I need your help, if you know of places on the web or just places you can call where you can buy locally made, unpackaged, organic goods that will actually help the people that make them, let me know. I am tired of spending my money at places who care nothing for their employees, nothing for the Earth and are only looking to enrich a few shareholders who already have so much money they could never spend it. We live in a new age of robber barrons, but the don't even have the decency to build a few libraries or a music hall or two. We all have to change the way we buy and live, if we do it our leaders will start to listen to us and quit listening to the guys that take them on golfing trips to expensive resorts!

3 comments:

David said...

I don't think the individual details of what Mr. Gore said are as important as the overall message he was trying to get across. Yes, China's environment may be a disaster which makes it all the more important for the United States to set an example for the rest of the world to follow. I think getting bogged down in the details is what has gotten us in this situation to begin with! I have already changed all my light bulbs to compact flourescent, maybe that will cancel out one polluting Chinese car, every little bit helps.

ninjapoodles said...

Yup, this SUV-driver is feeling sufficiently guilty. But that's pretty much an ongoing thing with me.

ninjapoodles said...

OK, just checked out the website, and really appreciated all the tips for "greener" living. Some things were common sense, but some things I hadn't thought about. I'll put that link on my website, and promote it. The only place in Arkansas that the movie will be showing is at Market Street Cinema in Little Rock, and it won't be there until June 30, but I'll make sure to get the word out and at least take my family.

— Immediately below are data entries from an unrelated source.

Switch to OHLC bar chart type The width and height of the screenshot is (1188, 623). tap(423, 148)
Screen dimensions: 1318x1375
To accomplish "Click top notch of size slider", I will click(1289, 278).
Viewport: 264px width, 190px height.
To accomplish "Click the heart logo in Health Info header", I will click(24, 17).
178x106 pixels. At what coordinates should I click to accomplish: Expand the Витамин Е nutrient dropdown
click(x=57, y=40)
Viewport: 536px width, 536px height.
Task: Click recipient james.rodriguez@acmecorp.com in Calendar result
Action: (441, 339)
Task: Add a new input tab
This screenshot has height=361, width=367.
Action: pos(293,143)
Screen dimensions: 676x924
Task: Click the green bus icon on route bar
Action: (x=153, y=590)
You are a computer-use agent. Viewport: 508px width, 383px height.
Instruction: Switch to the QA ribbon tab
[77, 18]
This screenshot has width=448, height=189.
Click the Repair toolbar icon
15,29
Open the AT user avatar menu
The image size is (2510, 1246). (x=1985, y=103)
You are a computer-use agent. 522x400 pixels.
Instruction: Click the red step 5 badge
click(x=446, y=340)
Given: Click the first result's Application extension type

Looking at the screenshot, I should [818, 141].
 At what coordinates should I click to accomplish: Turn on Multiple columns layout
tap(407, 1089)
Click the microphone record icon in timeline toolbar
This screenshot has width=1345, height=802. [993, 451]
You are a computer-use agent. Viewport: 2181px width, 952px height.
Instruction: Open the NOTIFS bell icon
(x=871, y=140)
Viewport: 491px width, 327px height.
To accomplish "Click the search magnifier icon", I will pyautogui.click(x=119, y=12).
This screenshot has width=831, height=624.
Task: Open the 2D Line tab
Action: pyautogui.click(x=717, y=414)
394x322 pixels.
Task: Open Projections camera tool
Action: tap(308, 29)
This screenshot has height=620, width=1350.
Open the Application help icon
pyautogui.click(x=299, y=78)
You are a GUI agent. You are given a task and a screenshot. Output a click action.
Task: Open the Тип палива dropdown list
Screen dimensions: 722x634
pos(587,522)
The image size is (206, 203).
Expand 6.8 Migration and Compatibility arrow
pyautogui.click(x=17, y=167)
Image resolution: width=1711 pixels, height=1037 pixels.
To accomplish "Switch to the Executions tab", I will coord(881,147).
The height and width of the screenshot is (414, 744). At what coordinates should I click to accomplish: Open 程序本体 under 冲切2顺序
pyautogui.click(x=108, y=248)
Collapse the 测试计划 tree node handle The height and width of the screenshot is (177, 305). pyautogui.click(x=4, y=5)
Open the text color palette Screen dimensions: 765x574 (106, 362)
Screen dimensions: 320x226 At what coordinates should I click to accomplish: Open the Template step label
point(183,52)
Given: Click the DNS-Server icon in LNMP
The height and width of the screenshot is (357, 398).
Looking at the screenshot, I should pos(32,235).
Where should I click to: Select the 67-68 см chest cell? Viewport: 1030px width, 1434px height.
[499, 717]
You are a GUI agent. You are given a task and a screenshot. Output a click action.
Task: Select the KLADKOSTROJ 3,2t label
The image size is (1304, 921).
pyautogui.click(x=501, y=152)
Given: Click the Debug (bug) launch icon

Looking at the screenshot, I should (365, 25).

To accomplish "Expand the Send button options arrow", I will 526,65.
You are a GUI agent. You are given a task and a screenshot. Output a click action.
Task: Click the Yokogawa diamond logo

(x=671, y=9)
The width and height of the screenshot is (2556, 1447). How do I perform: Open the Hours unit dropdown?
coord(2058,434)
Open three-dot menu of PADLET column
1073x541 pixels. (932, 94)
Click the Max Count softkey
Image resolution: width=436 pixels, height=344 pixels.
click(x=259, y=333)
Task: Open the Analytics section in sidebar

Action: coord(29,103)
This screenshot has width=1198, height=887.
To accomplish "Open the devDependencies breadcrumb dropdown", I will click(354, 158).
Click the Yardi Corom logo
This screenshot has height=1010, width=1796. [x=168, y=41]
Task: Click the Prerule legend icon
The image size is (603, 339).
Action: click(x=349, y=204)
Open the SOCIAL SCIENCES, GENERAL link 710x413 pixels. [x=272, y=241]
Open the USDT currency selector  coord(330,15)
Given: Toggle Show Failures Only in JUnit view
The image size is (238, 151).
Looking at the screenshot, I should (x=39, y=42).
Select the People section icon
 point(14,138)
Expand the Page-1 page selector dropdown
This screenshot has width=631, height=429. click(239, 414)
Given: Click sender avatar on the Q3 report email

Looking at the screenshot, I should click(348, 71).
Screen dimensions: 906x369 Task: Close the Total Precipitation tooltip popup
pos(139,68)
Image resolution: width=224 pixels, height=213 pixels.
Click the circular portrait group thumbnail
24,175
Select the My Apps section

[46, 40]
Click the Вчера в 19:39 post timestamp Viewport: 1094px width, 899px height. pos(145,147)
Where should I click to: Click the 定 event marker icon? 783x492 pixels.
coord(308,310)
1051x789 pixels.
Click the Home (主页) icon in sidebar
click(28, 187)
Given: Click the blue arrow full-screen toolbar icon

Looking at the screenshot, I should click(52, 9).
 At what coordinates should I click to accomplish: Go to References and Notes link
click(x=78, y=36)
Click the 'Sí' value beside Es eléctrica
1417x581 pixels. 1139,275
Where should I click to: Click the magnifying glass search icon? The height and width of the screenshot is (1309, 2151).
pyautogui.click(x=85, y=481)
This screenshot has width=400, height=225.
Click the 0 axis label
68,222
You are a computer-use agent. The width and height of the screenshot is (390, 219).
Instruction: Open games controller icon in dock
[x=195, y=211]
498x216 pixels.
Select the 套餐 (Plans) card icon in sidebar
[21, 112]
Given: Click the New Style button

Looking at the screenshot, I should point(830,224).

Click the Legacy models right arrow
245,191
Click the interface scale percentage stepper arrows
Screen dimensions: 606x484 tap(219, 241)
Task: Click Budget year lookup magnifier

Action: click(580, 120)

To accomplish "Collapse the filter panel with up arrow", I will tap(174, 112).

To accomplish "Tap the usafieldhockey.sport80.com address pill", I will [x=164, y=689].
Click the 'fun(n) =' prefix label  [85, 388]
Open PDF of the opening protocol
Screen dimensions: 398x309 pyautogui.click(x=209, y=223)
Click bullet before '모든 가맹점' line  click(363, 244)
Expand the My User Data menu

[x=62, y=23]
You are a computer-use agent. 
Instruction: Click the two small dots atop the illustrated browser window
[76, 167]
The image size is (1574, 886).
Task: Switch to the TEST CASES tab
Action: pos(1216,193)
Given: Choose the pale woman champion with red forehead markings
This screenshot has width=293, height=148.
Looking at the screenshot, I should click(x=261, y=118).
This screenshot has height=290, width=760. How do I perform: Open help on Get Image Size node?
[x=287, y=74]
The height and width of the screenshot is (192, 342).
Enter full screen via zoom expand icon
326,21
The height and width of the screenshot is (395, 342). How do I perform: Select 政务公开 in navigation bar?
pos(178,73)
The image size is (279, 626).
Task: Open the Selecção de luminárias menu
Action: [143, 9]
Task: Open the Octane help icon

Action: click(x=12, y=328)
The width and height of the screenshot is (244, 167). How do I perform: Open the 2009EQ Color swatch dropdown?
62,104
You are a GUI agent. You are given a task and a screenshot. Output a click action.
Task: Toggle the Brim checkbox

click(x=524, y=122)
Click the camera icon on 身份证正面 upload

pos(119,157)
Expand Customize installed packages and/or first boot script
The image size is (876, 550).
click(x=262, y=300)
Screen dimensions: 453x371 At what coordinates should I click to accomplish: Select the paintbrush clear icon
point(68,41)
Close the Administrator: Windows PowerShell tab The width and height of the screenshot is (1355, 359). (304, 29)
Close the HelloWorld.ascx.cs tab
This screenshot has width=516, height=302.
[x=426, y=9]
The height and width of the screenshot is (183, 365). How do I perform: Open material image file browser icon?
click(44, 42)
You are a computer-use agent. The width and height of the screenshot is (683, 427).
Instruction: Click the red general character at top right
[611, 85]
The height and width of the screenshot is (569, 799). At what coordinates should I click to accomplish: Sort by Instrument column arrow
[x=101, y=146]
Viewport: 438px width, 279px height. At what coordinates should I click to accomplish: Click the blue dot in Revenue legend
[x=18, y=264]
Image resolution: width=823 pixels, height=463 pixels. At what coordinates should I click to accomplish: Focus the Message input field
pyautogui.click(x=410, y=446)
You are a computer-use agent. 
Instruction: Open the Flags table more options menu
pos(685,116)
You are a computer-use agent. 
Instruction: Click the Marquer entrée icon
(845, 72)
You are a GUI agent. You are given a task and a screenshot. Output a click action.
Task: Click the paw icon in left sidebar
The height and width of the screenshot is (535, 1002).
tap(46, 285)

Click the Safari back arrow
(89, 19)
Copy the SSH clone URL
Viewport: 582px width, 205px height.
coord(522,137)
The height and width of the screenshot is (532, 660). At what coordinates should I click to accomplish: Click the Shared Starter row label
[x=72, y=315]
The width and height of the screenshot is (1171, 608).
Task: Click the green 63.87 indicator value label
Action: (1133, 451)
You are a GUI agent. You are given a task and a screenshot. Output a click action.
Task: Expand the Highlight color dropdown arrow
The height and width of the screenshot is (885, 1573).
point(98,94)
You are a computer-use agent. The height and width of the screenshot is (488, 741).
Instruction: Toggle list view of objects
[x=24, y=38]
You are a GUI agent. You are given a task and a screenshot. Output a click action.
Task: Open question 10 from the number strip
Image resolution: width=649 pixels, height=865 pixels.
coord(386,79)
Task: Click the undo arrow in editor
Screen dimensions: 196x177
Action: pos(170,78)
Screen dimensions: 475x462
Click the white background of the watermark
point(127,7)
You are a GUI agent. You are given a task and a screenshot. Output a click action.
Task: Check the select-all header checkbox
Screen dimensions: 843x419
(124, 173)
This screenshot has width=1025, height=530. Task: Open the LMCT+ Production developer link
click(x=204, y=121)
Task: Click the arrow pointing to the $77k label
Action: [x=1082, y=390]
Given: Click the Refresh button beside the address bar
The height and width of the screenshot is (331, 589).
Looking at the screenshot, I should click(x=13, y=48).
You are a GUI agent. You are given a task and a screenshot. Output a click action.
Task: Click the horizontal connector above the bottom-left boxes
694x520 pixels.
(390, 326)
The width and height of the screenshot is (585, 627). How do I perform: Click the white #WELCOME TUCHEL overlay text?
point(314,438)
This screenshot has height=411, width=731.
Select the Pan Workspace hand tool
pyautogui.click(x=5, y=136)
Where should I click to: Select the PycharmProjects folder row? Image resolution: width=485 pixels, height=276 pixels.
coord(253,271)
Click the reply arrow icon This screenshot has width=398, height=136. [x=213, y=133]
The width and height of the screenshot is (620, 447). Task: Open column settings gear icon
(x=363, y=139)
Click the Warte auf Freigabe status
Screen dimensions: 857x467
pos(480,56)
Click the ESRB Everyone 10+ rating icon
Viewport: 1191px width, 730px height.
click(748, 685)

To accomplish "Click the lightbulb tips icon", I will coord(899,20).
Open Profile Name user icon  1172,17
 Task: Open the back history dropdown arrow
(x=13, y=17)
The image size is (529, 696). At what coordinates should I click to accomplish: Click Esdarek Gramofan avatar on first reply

There are some "green" things I can't do (can't line-dry laundry because of pollen), some I can (unplugging things, changing at least some standard light bulbs, eating less meat), and some I can compromise on (while we can't give up our admittedly gas-guzzling but neccessary working farm vehicles, we CAN ride-share more often and be more vigilant about maintenance).

And then there are some things that are a quandary: Say, buying organic produce. I do that occasionally, but I must drive my polluting vehicle 60 miles round-trip to do so. Ditto buying from farmer's markets. Produce is a real mess for our family. We DO nuy a lot frozen, and that is because we've learned that it is typically less chemically treated than the "fresh" produce which has been travelling the country for up to two weeks...arrggh.

Weltschmerz. That's where I've been. I'd always just defined that term by the literal translation, "world pain," but if you look it up you find that it has more to do with a depressed sort of apathy that comes about due to the overwhelming nature of the problems of the world.

Tell me, Dave, why did you and I not join the Peace Corps when we were younger? I wonder from time to time. I sure wasted a lot of years as an irresponsible passenger on this planet.